Directive A → The passage describes the open-air restaurant as "all" made up of certain things. List them.

-- Start of Page excerpt --

There were not enough calories to keep me unhungry.  I was never sated.  Never full. My metabolism was always on overdrive due to my hyperactive thyroid.

My father, a career Marine, had been transferred to the Marine base in Kaneohe.  We – my mother, brother, and I – joined him there in May.  We also didn’t know it yet, but my father would soon ship out for another year in Vietnam.  He had just gotten back from his first tour. By the time he left the Marine Corps, he had been through four combat tours.

But on the night of my 8th birthday, we stood on the boardwalk of the Floating Pagoda Restaurant waiting for a table to open.  I was entranced by the fish, but hungry.  As usual.

I think this was my first experience with fine dining. It’s the first one I can remember. The open-air restaurant was all white tablecloths, glistening china, and cold ice water in the first goblets I’d ever seen. The Asian waitresses wore exquisitely embroidered kimonos that gleamed in the light. 

My father was finally back, and we were all together again.  I was so very happy.  I was a Daddy’s girl until the day he died at 79.

-- End of Page excerpt --

Directive B → Rewrite the entries from the line containing "You are a GUI" through the end of the entries, inclusive, replacing "green" with "blue" and leaving everything else unchanged.

-- Start of Dataset rows --

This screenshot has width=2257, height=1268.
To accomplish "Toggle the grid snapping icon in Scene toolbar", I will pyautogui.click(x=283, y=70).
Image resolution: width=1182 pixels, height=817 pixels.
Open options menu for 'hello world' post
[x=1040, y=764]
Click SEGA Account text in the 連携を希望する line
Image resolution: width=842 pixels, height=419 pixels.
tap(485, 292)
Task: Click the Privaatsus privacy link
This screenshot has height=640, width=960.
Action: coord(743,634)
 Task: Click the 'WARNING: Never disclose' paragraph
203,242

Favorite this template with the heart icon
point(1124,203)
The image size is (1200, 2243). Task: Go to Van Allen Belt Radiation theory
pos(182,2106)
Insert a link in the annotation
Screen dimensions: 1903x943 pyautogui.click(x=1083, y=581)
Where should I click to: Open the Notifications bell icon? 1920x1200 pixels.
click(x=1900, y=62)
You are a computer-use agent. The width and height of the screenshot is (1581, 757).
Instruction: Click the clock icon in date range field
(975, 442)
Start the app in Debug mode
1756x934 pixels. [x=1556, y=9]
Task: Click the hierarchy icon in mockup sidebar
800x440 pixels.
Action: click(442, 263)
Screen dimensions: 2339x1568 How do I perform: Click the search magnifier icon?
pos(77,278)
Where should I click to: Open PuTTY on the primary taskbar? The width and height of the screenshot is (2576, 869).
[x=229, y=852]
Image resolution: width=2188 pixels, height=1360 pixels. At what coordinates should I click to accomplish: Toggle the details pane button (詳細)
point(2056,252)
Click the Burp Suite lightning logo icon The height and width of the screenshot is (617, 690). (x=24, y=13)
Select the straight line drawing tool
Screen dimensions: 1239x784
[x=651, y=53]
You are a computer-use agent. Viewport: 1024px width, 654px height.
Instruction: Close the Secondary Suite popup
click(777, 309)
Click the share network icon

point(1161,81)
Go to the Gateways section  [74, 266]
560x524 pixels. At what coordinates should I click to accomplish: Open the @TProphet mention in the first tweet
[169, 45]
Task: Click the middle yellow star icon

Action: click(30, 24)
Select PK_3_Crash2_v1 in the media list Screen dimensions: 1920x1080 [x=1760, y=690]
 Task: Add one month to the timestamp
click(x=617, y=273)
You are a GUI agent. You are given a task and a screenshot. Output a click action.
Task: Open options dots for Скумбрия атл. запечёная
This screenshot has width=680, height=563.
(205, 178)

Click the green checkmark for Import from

-- End of Dataset rows --

Exercise response A → white tablecloths, glistening china, cold ice water

Exercise response B →
You are a GUI agent. You are given a task and a screenshot. Output a click action.
Task: Open options dots for Скумбрия атл. запечёная
This screenshot has width=680, height=563.
(205, 178)

Click the blue checkmark for Import from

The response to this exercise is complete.